===== Given records =====

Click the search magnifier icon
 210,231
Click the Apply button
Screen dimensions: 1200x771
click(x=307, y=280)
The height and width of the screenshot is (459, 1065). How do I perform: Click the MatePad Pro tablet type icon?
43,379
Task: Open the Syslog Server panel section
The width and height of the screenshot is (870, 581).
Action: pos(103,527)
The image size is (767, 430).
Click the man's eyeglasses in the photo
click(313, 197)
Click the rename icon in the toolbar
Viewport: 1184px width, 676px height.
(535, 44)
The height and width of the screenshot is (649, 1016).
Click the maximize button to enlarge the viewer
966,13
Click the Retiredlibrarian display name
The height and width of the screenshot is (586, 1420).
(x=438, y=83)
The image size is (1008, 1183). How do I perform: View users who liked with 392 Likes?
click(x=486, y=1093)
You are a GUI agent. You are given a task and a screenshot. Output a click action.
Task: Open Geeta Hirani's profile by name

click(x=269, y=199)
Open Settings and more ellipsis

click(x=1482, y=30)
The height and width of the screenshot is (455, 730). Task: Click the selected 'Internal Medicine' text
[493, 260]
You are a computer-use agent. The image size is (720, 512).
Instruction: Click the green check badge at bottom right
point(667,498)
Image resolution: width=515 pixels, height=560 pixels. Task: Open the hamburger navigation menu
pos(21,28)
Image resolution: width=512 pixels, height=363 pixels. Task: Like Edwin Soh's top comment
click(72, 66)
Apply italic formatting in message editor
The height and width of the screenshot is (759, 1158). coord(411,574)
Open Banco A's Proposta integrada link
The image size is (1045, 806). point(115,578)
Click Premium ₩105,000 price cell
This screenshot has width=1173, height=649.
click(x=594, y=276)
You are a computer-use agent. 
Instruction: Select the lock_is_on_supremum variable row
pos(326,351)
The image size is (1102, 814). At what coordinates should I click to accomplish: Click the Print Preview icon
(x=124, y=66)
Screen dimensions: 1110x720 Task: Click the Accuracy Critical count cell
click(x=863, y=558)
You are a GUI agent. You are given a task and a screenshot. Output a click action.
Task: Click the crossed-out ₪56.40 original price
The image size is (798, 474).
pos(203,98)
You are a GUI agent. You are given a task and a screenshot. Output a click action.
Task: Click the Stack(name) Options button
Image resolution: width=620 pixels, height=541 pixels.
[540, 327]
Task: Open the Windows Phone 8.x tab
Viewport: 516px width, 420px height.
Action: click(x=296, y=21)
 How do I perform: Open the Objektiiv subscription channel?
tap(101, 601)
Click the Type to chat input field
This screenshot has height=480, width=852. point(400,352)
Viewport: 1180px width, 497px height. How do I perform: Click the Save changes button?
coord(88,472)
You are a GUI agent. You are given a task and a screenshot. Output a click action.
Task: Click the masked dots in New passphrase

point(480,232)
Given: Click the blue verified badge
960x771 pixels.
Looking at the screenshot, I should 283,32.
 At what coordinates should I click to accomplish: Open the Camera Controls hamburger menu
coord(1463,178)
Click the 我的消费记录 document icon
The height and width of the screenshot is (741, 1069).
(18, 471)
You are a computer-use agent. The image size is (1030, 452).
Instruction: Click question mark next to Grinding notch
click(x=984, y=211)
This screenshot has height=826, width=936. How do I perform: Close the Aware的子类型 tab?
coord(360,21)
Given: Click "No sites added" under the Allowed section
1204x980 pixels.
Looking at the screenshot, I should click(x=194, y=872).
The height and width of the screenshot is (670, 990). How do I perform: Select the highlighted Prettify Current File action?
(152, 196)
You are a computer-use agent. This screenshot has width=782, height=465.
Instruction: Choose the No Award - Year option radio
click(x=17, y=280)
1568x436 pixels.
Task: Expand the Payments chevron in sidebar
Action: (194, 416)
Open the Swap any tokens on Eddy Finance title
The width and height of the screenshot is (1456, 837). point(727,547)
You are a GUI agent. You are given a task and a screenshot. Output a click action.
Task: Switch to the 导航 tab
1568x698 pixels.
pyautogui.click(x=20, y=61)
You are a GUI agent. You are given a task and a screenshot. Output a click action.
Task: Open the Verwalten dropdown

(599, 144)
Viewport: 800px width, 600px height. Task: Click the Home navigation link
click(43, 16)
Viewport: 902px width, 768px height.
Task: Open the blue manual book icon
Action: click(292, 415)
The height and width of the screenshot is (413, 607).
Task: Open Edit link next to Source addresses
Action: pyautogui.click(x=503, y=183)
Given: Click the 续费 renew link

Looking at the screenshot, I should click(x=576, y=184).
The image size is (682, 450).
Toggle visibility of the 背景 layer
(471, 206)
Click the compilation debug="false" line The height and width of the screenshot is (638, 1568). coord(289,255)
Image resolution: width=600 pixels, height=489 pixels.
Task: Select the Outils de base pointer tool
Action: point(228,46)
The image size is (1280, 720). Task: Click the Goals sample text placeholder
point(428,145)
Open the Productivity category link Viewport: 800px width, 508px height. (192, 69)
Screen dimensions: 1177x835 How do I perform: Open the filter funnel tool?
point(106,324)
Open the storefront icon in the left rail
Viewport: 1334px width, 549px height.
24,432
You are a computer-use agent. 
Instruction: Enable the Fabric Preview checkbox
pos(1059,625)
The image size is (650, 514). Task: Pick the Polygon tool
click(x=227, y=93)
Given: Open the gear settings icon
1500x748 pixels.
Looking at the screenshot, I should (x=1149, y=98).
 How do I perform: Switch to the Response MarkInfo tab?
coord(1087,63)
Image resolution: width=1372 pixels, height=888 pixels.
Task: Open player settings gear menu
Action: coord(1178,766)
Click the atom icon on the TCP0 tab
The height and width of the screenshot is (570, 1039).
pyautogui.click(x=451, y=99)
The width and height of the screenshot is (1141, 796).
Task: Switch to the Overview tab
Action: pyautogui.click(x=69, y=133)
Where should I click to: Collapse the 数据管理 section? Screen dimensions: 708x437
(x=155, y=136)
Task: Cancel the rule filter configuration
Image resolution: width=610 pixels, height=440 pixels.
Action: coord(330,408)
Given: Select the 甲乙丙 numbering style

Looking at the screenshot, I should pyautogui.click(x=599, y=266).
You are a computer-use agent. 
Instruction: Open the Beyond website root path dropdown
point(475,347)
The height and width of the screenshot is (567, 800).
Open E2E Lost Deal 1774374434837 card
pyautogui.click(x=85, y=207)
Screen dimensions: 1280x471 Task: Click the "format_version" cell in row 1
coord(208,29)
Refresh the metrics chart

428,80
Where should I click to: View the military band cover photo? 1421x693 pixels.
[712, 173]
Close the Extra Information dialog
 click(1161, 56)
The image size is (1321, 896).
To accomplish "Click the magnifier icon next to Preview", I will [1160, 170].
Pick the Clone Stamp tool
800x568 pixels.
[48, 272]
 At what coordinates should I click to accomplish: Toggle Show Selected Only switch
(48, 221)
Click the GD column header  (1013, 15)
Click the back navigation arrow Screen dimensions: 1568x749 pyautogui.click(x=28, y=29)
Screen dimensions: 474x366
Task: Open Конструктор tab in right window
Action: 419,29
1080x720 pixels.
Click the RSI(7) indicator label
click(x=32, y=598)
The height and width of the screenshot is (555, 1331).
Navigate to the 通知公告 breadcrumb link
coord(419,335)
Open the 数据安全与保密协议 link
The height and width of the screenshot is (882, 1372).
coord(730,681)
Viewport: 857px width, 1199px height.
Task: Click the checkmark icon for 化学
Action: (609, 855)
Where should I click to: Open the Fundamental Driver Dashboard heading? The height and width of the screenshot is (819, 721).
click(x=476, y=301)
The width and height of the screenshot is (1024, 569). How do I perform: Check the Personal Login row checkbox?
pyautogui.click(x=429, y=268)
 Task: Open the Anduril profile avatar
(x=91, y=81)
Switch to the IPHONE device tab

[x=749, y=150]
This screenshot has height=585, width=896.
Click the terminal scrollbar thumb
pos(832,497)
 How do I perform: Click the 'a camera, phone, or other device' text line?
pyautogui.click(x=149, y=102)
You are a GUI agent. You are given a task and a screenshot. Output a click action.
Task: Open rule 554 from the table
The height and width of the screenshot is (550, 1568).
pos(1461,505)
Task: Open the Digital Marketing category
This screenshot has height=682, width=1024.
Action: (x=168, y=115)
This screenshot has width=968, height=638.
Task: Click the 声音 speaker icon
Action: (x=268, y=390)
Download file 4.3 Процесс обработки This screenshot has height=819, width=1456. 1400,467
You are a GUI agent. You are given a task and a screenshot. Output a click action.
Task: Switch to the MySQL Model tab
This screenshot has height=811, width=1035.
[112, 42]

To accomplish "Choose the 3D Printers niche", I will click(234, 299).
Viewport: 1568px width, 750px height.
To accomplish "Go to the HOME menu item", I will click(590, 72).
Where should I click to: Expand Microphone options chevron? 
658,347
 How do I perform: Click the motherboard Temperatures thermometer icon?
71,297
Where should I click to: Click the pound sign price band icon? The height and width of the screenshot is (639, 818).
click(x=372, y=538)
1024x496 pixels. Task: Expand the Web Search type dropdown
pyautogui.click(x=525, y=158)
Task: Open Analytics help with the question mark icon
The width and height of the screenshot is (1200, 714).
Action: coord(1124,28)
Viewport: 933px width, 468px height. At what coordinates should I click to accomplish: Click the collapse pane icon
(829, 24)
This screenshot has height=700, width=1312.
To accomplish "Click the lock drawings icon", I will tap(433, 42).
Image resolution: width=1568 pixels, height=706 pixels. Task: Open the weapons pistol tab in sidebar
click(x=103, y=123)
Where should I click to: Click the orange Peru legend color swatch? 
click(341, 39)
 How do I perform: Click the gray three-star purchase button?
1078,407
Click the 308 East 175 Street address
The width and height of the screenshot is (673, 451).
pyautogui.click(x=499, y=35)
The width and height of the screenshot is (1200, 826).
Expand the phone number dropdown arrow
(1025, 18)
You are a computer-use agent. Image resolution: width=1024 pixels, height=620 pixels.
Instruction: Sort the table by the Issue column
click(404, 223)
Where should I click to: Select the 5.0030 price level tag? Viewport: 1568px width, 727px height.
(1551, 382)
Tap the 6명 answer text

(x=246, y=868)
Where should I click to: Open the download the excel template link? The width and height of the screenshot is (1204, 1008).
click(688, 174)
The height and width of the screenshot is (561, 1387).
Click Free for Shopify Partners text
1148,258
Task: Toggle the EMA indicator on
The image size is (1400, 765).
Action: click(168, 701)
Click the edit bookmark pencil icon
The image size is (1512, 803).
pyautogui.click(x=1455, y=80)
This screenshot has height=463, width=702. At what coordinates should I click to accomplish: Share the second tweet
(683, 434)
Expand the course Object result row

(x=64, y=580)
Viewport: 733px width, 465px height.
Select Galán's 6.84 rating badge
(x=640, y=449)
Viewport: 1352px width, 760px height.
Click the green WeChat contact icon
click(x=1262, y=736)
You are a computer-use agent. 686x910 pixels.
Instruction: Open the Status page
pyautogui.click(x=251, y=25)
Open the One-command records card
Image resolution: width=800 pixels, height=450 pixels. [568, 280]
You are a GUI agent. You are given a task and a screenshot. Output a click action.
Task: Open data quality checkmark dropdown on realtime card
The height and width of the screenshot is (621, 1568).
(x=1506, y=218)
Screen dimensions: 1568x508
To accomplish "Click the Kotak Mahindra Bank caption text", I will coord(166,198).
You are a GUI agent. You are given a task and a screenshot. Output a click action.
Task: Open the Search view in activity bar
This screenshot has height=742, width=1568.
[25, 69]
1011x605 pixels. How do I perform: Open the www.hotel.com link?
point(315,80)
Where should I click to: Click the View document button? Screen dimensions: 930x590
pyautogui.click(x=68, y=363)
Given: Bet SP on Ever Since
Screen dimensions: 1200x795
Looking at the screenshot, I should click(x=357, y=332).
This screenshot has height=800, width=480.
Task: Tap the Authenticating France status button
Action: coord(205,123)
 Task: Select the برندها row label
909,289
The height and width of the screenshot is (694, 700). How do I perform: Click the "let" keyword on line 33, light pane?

=====

### Exercise goal
From the data above, pick out each line containing "category" and copy it.

### Response to this exercise
Open the Productivity category link Viewport: 800px width, 508px height. (192, 69)
Task: Open the Digital Marketing category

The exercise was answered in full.